=== Work order ===
When you reach the line containing "Task: Open the font name dropdown", include it and stop; until then, return each line of the material exactly, starting with the first.

=== Data to use ===
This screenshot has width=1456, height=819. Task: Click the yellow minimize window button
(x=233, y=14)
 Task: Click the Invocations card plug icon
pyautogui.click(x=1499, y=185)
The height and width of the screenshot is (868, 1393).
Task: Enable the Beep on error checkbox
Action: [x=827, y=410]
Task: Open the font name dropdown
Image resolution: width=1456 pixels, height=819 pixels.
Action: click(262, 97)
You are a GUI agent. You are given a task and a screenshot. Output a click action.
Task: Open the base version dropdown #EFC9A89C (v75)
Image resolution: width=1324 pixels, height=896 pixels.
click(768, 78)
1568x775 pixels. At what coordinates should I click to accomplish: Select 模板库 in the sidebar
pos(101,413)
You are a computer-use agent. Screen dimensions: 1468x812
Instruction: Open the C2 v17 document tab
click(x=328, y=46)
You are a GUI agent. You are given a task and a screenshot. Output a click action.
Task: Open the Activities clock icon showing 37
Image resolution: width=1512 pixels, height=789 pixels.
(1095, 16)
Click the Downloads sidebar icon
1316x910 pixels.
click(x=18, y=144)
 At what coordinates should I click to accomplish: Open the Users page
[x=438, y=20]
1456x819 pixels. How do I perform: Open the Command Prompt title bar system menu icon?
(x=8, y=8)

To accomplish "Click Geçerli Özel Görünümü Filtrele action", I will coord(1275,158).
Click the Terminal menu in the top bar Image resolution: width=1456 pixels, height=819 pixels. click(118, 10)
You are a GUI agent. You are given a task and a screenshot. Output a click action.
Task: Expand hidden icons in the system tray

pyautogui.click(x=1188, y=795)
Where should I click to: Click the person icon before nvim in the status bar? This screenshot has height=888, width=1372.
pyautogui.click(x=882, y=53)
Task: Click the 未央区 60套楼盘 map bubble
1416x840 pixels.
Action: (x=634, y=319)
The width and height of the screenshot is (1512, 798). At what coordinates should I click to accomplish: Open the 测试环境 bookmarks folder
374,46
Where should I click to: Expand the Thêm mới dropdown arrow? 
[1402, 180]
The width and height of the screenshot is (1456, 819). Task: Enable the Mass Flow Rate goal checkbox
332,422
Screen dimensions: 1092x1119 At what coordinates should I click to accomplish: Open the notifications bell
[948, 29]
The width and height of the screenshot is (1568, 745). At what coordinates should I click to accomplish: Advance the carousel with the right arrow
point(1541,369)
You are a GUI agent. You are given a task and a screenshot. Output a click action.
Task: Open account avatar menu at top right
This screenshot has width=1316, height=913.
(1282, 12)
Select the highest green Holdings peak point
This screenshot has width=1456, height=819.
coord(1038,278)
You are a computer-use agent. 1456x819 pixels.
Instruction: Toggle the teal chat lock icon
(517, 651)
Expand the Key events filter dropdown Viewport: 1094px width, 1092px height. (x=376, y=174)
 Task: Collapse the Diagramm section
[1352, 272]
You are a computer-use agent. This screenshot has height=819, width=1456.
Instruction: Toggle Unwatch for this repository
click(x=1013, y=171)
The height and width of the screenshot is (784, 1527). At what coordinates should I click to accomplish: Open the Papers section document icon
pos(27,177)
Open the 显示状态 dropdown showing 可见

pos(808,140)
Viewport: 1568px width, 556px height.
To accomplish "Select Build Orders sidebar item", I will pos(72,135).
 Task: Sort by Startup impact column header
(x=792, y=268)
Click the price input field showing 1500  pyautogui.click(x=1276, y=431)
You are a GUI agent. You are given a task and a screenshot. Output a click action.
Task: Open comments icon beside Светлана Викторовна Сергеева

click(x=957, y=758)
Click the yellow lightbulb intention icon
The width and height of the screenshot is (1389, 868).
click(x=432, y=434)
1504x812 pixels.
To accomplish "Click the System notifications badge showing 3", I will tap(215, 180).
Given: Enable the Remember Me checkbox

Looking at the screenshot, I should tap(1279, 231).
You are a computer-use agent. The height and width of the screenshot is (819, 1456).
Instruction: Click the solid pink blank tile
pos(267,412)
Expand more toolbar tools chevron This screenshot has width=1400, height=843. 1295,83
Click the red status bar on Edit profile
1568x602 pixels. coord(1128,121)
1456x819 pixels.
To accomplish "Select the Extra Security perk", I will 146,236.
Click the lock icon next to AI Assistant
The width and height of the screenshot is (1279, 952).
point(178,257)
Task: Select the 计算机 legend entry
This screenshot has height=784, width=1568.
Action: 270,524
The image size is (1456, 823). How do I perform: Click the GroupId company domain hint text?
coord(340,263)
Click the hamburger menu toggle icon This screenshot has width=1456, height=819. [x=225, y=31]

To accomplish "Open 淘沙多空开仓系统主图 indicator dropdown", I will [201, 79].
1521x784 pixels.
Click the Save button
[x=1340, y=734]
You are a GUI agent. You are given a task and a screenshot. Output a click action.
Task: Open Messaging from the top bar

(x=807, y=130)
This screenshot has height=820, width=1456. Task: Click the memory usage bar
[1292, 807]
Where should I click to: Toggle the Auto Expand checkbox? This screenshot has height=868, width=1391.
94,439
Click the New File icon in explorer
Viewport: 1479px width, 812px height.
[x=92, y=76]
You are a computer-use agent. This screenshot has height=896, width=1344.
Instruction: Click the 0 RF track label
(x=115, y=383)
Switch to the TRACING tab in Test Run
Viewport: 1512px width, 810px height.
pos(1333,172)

=== Expected answer ===
This screenshot has width=1456, height=819. Task: Click the yellow minimize window button
(x=233, y=14)
 Task: Click the Invocations card plug icon
pyautogui.click(x=1499, y=185)
The height and width of the screenshot is (868, 1393).
Task: Enable the Beep on error checkbox
Action: [x=827, y=410]
Task: Open the font name dropdown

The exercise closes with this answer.